A man I met in Biloxi, Mississippi in 2005 told me, gravely,
that in times of disaster, people always needed more socks and underwear, that
those little things did more than anything else to “make a body feel human
again.” I thought of him this morning with my nose prickling and my fists
clenching as I read news and saw photos of damaging tornados and floods.
Hurricane Katrina was eight and a half years ago. The puppy I adopted down there now eats senior citizen dog food and naps a lot. But, in some ways, time doesn't seem to have passed at all. I hear a lot about disaster preparedness, but not as much about prevention. I’ve tried
on and off and with moderate success to talk and write about what I experienced
for the few months I worked with Hands On Disaster Relief in Biloxi. Once, in
grad school, my attempt came back marked with the comments that “you don’t seem
to have reflective distance on this yet.”
I doubt I ever will. Reflective distance seems to imply that
I should have come to some sort of peace and perspective about disasters, that
I should be able to get beyond the horror and find the silver linings, the
lessons, that it is time, past time, to pack up the pieces of my broken heart
and carry on. Until these disasters stop, I’m not going to have reflective
distance and my perspective on the impacts and truth of climate change will
always be more passionate than scientific. Knowing the causes of such events,
knowing my role in these causes, peace is hard to come by.
The news today is full of tornados and flooding in the
South, along the Gulf Coast. Washed out roads, flattened houses, debris that
were treasures all scattered to the winds, carried away on strange currents. I
find myself just as passionate angry and afraid as I ever have been—like all
disaster footage, these seem like just another replay of stock photos of
disasters.
We’re seeing these images more and more often, as our
confused lifestyles exacerbate natural cycles and systems. Lost coastlines,
fracking-caused earthquakes, forest fires, hurricanes, temperatures that vary
like a demon is playing roulette, floods and droughts in disparate lands as if
the water got lost like airline luggage…all of these images and news stories
have become as ubiquitous and ignored as the wars and military operations that
we are—as a country if not as individuals—engaged in. I’m almost more appalled
by our cultural coma about these horrors as the reality of the horrors
themselves.
I’m pretty sure that to the people who have lost their
houses, who cannot find their loved ones, that this is all too real, like a
nightmare with no dawn.

_DATA EXCERPTS_
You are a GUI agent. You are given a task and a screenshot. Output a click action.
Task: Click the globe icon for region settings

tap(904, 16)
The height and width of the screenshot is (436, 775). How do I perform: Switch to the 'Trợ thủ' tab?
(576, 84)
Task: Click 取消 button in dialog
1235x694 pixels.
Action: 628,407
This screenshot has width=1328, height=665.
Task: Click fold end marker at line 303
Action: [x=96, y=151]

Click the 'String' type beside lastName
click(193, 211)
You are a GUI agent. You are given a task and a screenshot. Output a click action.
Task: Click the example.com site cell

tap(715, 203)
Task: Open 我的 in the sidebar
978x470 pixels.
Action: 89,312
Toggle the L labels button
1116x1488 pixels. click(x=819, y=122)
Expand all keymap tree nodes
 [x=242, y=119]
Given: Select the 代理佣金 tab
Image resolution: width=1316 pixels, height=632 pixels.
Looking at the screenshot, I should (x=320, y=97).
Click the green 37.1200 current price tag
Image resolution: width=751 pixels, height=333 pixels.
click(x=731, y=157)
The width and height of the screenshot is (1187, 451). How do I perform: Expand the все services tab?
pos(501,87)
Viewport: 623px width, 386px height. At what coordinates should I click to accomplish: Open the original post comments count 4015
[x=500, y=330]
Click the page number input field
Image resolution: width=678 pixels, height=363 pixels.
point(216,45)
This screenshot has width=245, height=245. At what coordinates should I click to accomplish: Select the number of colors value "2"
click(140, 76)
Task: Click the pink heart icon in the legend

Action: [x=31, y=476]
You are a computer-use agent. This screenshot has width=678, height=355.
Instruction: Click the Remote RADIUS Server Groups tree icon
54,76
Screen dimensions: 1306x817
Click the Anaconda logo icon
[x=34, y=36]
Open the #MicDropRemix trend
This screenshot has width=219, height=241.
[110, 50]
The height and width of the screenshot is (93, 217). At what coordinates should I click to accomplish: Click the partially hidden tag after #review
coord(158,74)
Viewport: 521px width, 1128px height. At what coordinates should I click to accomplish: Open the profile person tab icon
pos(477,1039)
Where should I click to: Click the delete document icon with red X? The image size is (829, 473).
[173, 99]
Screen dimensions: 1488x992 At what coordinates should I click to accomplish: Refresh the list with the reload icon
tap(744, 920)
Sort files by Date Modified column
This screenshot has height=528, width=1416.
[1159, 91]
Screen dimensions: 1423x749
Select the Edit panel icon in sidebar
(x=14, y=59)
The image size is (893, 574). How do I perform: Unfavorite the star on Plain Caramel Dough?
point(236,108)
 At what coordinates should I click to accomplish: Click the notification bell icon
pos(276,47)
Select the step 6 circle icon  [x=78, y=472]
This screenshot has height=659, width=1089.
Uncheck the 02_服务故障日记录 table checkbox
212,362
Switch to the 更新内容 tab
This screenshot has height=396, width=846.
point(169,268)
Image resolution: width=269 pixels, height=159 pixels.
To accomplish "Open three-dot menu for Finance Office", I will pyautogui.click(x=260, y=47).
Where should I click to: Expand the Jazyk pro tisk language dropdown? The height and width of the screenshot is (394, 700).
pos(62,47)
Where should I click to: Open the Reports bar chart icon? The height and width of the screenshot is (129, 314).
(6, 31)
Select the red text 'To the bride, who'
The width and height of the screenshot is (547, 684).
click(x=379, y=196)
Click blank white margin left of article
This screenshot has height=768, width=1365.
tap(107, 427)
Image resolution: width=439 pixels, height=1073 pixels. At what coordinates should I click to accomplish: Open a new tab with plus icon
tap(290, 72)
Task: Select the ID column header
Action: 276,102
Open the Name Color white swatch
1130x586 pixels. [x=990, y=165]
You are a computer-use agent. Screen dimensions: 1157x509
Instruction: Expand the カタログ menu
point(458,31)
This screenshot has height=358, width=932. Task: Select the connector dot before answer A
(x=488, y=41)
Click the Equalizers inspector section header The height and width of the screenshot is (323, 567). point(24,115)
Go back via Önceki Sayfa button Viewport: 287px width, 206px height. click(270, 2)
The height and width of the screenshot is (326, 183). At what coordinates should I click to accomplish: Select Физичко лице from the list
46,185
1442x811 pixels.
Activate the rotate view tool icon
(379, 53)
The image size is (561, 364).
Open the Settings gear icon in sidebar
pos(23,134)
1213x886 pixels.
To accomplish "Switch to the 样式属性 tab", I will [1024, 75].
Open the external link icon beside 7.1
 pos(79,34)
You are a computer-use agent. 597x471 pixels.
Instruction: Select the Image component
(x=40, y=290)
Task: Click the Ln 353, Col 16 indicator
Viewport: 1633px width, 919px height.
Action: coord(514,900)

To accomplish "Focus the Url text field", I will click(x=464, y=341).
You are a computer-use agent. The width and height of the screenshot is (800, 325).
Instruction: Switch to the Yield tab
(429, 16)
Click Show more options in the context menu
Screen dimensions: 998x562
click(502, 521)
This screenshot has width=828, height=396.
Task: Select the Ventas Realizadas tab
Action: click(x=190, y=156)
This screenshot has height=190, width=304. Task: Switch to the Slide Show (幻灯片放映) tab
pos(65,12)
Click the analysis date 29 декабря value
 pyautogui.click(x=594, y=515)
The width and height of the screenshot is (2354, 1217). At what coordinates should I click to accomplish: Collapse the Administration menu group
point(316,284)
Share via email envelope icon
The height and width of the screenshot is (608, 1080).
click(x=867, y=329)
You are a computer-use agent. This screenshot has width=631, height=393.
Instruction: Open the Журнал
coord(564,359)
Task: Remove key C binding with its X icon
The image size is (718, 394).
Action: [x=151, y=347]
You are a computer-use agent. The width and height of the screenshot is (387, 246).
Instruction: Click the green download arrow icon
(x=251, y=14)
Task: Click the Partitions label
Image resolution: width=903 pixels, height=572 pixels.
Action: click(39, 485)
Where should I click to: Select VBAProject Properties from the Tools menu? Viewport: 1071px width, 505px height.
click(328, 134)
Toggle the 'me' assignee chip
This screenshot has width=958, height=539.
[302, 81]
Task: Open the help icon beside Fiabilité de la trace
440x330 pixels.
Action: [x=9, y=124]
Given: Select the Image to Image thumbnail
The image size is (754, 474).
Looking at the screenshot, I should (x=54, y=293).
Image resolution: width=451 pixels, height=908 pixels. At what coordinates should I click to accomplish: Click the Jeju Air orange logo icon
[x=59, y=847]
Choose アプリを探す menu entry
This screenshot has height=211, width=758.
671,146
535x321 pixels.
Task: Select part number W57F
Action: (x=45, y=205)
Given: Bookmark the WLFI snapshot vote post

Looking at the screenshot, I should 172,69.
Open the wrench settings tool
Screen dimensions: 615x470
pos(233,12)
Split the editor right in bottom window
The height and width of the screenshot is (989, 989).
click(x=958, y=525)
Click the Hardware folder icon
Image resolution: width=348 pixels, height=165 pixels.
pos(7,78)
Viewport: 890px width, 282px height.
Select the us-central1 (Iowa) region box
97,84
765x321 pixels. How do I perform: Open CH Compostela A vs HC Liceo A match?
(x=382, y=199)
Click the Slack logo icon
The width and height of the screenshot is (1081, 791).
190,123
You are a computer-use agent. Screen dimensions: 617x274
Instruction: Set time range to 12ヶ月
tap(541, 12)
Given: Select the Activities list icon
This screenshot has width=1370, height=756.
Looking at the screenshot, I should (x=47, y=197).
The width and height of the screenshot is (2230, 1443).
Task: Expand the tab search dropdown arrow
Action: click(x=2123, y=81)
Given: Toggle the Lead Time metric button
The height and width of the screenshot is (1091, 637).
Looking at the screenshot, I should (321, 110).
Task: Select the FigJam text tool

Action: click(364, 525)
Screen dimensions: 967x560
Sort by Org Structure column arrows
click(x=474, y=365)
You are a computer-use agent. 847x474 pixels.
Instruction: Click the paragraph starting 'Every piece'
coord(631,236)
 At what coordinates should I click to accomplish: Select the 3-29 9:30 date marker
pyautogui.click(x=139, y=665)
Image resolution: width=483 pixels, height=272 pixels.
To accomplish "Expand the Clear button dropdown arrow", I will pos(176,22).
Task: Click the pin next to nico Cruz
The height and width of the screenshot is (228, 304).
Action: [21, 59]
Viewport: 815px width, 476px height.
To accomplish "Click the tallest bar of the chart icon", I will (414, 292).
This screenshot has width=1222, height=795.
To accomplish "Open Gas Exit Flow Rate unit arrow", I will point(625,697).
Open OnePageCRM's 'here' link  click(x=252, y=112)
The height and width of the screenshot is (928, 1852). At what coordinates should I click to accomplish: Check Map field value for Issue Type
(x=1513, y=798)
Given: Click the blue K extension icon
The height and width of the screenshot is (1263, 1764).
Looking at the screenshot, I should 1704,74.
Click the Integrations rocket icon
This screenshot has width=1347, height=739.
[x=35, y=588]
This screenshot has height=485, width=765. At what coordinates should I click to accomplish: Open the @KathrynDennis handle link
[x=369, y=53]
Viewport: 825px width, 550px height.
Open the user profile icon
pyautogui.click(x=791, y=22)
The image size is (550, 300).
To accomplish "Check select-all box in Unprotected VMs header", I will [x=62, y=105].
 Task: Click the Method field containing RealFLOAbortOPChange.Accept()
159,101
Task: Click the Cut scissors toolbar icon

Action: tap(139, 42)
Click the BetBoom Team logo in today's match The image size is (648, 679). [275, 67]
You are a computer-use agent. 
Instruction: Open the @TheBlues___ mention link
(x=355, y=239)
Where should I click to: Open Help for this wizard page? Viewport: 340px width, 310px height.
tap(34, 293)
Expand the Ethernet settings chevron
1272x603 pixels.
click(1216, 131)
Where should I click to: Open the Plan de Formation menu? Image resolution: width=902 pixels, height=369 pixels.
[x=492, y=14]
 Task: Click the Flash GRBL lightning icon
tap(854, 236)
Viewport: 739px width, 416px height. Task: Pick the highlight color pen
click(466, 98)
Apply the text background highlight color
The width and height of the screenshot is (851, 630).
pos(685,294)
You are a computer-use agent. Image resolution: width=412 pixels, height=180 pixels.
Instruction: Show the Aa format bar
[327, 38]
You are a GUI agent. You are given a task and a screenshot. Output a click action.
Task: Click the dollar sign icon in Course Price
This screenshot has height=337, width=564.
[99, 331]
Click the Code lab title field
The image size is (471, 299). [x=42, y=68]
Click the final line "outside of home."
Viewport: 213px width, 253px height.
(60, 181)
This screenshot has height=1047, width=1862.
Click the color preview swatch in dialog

_EXERCISE SET_
1. In the disaster essay, what did the man in Biloxi say people always needed more of in times of disaster?
2. Please carry the disaster essay forward from its final sentence, keeping its voice and concerns.

_RESULTS OF THE TASKS_
1. Socks and underwear.

2.
Here is a piece of my journal from my time in Biloxi: “I
am taking a break from the real world where you can change your socks and underwear,
where your food comes from the grocery store, if not your garden, not from the
Salvation Army truck touring your neighborhood three times a day…Hands On has
been concentrating their efforts in East Biloxi, Mississippi, where an
alternate reality has, out of emergency and necessity, become the norm. Those
mundane daily activities mentioned above have become visceral needs. Tears,
hugs, and blessings tumble out of the survivors when they receive a blanket,
when someone takes the time to listen to their story, when a crew of workers
guts their house down to bare joists. There are people who have lost
everything, family, friends, house, job...it's all gone. Homes, entire
neighborhoods are reduced to piles of rubble that more resemble graveyards than
anything else…The residue of interrupted lives, the teddy bears in the muddy
streets, the cracked and moldy photo albums, the bowling trophies, the sofas,
beds, all of it, lies in the streets.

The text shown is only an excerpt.